_DIRECTIONS_:
Can you rewrite every one of the entries below, replacing "Instruction" with "Step" and leaving everything else unchanged?

_EXERCISE DATA_:
+++

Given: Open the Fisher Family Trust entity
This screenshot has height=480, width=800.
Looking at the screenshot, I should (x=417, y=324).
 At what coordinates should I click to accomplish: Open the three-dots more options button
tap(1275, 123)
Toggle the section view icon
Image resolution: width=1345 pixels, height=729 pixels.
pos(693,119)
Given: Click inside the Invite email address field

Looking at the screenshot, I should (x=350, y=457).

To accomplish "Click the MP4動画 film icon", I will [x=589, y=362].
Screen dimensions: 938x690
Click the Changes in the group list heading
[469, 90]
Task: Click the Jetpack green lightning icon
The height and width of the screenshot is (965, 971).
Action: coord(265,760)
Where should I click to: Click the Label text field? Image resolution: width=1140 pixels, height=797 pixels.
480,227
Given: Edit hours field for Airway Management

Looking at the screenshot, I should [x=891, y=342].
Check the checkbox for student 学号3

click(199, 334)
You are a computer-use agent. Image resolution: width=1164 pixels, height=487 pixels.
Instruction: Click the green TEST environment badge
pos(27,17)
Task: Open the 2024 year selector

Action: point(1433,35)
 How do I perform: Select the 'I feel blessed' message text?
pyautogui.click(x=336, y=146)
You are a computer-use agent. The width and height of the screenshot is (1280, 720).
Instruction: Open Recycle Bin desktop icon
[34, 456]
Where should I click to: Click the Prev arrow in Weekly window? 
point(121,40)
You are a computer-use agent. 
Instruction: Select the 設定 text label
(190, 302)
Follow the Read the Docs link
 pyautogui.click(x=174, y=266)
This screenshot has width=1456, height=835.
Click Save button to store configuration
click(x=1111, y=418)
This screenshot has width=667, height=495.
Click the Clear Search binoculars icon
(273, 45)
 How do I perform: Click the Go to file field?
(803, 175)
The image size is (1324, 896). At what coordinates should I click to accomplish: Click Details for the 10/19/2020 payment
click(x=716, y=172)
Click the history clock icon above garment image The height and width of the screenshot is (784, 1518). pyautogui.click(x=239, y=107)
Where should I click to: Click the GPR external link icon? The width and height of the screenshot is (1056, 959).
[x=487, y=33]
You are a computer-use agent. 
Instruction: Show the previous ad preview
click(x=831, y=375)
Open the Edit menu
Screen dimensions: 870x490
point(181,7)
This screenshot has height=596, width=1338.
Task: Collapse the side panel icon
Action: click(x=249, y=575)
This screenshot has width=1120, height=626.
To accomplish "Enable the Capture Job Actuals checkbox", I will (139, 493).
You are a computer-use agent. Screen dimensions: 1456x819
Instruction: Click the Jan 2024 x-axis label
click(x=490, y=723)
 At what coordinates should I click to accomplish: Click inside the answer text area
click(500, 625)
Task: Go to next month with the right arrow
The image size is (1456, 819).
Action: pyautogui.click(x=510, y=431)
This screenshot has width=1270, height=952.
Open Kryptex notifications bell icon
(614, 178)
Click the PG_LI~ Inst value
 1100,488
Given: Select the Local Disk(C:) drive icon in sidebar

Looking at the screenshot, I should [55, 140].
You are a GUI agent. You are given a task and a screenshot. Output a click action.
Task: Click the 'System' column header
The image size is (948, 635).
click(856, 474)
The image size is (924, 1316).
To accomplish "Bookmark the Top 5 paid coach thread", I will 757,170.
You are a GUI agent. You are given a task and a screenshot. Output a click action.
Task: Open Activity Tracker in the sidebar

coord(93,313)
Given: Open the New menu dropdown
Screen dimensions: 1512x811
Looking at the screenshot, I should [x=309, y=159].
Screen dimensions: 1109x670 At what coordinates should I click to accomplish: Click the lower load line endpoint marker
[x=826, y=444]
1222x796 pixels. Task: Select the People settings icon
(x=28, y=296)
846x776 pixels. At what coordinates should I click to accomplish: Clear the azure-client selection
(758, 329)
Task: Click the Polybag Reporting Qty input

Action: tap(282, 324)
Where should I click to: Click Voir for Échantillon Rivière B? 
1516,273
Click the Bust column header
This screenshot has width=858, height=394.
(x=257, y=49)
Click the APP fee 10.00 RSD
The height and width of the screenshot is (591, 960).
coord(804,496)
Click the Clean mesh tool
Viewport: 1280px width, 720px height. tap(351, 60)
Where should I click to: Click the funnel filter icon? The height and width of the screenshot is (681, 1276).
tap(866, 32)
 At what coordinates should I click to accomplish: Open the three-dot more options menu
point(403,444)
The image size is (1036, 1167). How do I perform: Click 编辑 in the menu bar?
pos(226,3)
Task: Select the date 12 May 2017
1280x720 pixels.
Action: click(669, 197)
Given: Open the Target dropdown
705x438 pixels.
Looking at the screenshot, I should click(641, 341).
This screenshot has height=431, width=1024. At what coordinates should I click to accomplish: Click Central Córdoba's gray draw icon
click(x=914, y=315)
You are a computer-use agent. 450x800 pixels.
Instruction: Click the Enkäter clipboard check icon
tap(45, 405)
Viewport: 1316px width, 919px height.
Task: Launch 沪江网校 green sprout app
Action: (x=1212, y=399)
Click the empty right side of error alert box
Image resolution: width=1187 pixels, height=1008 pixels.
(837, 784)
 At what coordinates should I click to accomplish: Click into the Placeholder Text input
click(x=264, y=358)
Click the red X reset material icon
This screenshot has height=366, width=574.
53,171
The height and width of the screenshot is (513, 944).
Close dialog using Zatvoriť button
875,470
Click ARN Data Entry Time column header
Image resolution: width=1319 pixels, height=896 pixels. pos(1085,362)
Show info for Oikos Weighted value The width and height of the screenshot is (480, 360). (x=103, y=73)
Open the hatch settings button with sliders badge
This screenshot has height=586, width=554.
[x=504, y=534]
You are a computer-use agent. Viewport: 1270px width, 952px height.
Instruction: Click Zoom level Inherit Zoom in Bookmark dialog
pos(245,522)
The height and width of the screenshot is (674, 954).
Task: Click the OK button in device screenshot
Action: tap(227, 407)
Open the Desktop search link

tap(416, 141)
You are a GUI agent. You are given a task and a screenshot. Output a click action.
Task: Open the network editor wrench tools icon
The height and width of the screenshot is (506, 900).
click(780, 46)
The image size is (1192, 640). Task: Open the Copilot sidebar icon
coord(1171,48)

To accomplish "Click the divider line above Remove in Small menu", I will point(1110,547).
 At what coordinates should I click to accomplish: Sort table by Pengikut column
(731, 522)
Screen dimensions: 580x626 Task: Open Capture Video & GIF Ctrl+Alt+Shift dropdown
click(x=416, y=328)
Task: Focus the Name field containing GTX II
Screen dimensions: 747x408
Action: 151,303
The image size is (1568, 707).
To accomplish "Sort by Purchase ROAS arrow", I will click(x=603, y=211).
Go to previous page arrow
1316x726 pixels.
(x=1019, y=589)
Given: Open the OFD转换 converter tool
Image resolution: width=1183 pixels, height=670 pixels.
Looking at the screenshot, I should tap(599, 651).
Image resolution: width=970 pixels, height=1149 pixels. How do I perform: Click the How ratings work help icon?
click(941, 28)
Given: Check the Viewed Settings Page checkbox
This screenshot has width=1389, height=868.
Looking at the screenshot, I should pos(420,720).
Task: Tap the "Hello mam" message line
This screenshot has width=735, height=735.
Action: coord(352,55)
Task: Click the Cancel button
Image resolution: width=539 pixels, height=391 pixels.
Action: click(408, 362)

+++

_ANSWER BELOW_:
Given: Open the Fisher Family Trust entity
This screenshot has height=480, width=800.
Looking at the screenshot, I should (x=417, y=324).
 At what coordinates should I click to accomplish: Open the three-dots more options button
tap(1275, 123)
Toggle the section view icon
Image resolution: width=1345 pixels, height=729 pixels.
pos(693,119)
Given: Click inside the Invite email address field

Looking at the screenshot, I should (x=350, y=457).

To accomplish "Click the MP4動画 film icon", I will [x=589, y=362].
Screen dimensions: 938x690
Click the Changes in the group list heading
[469, 90]
Task: Click the Jetpack green lightning icon
The height and width of the screenshot is (965, 971).
Action: coord(265,760)
Where should I click to: Click the Label text field? Image resolution: width=1140 pixels, height=797 pixels.
480,227
Given: Edit hours field for Airway Management

Looking at the screenshot, I should [x=891, y=342].
Check the checkbox for student 学号3

click(199, 334)
You are a computer-use agent. Image resolution: width=1164 pixels, height=487 pixels.
Step: Click the green TEST environment badge
pos(27,17)
Task: Open the 2024 year selector

Action: point(1433,35)
 How do I perform: Select the 'I feel blessed' message text?
pyautogui.click(x=336, y=146)
You are a computer-use agent. The width and height of the screenshot is (1280, 720).
Step: Open Recycle Bin desktop icon
[34, 456]
Where should I click to: Click the Prev arrow in Weekly window? 
point(121,40)
You are a computer-use agent. 
Step: Select the 設定 text label
(190, 302)
Follow the Read the Docs link
 pyautogui.click(x=174, y=266)
This screenshot has width=1456, height=835.
Click Save button to store configuration
click(x=1111, y=418)
This screenshot has width=667, height=495.
Click the Clear Search binoculars icon
(273, 45)
 How do I perform: Click the Go to file field?
(803, 175)
The image size is (1324, 896). At what coordinates should I click to accomplish: Click Details for the 10/19/2020 payment
click(x=716, y=172)
Click the history clock icon above garment image The height and width of the screenshot is (784, 1518). pyautogui.click(x=239, y=107)
Where should I click to: Click the GPR external link icon? The width and height of the screenshot is (1056, 959).
[x=487, y=33]
You are a computer-use agent. 
Step: Show the previous ad preview
click(x=831, y=375)
Open the Edit menu
Screen dimensions: 870x490
point(181,7)
This screenshot has height=596, width=1338.
Task: Collapse the side panel icon
Action: click(x=249, y=575)
This screenshot has width=1120, height=626.
To accomplish "Enable the Capture Job Actuals checkbox", I will (139, 493).
You are a computer-use agent. Screen dimensions: 1456x819
Step: Click the Jan 2024 x-axis label
click(x=490, y=723)
 At what coordinates should I click to accomplish: Click inside the answer text area
click(500, 625)
Task: Go to next month with the right arrow
The image size is (1456, 819).
Action: pyautogui.click(x=510, y=431)
This screenshot has width=1270, height=952.
Open Kryptex notifications bell icon
(614, 178)
Click the PG_LI~ Inst value
 1100,488
Given: Select the Local Disk(C:) drive icon in sidebar

Looking at the screenshot, I should [55, 140].
You are a GUI agent. You are given a task and a screenshot. Output a click action.
Task: Click the 'System' column header
The image size is (948, 635).
click(856, 474)
The image size is (924, 1316).
To accomplish "Bookmark the Top 5 paid coach thread", I will 757,170.
You are a GUI agent. You are given a task and a screenshot. Output a click action.
Task: Open Activity Tracker in the sidebar

coord(93,313)
Given: Open the New menu dropdown
Screen dimensions: 1512x811
Looking at the screenshot, I should [x=309, y=159].
Screen dimensions: 1109x670 At what coordinates should I click to accomplish: Click the lower load line endpoint marker
[x=826, y=444]
1222x796 pixels. Task: Select the People settings icon
(x=28, y=296)
846x776 pixels. At what coordinates should I click to accomplish: Clear the azure-client selection
(758, 329)
Task: Click the Polybag Reporting Qty input

Action: tap(282, 324)
Where should I click to: Click Voir for Échantillon Rivière B? 
1516,273
Click the Bust column header
This screenshot has width=858, height=394.
(x=257, y=49)
Click the APP fee 10.00 RSD
The height and width of the screenshot is (591, 960).
coord(804,496)
Click the Clean mesh tool
Viewport: 1280px width, 720px height. tap(351, 60)
Where should I click to: Click the funnel filter icon? The height and width of the screenshot is (681, 1276).
tap(866, 32)
 At what coordinates should I click to accomplish: Open the three-dot more options menu
point(403,444)
The image size is (1036, 1167). How do I perform: Click 编辑 in the menu bar?
pos(226,3)
Task: Select the date 12 May 2017
1280x720 pixels.
Action: click(669, 197)
Given: Open the Target dropdown
705x438 pixels.
Looking at the screenshot, I should click(641, 341).
This screenshot has height=431, width=1024. At what coordinates should I click to accomplish: Click Central Córdoba's gray draw icon
click(x=914, y=315)
You are a computer-use agent. 450x800 pixels.
Step: Click the Enkäter clipboard check icon
tap(45, 405)
Viewport: 1316px width, 919px height.
Task: Launch 沪江网校 green sprout app
Action: (x=1212, y=399)
Click the empty right side of error alert box
Image resolution: width=1187 pixels, height=1008 pixels.
(837, 784)
 At what coordinates should I click to accomplish: Click into the Placeholder Text input
click(x=264, y=358)
Click the red X reset material icon
This screenshot has height=366, width=574.
53,171
The height and width of the screenshot is (513, 944).
Close dialog using Zatvoriť button
875,470
Click ARN Data Entry Time column header
Image resolution: width=1319 pixels, height=896 pixels. pos(1085,362)
Show info for Oikos Weighted value The width and height of the screenshot is (480, 360). (x=103, y=73)
Open the hatch settings button with sliders badge
This screenshot has height=586, width=554.
[x=504, y=534]
You are a computer-use agent. Viewport: 1270px width, 952px height.
Step: Click Zoom level Inherit Zoom in Bookmark dialog
pos(245,522)
The height and width of the screenshot is (674, 954).
Task: Click the OK button in device screenshot
Action: tap(227, 407)
Open the Desktop search link

tap(416, 141)
You are a GUI agent. You are given a task and a screenshot. Output a click action.
Task: Open the network editor wrench tools icon
The height and width of the screenshot is (506, 900).
click(780, 46)
The image size is (1192, 640). Task: Open the Copilot sidebar icon
coord(1171,48)

To accomplish "Click the divider line above Remove in Small menu", I will point(1110,547).
 At what coordinates should I click to accomplish: Sort table by Pengikut column
(731, 522)
Screen dimensions: 580x626 Task: Open Capture Video & GIF Ctrl+Alt+Shift dropdown
click(x=416, y=328)
Task: Focus the Name field containing GTX II
Screen dimensions: 747x408
Action: 151,303
The image size is (1568, 707).
To accomplish "Sort by Purchase ROAS arrow", I will click(x=603, y=211).
Go to previous page arrow
1316x726 pixels.
(x=1019, y=589)
Given: Open the OFD转换 converter tool
Image resolution: width=1183 pixels, height=670 pixels.
Looking at the screenshot, I should tap(599, 651).
Image resolution: width=970 pixels, height=1149 pixels. How do I perform: Click the How ratings work help icon?
click(941, 28)
Given: Check the Viewed Settings Page checkbox
This screenshot has width=1389, height=868.
Looking at the screenshot, I should pos(420,720).
Task: Tap the "Hello mam" message line
This screenshot has width=735, height=735.
Action: coord(352,55)
Task: Click the Cancel button
Image resolution: width=539 pixels, height=391 pixels.
Action: click(408, 362)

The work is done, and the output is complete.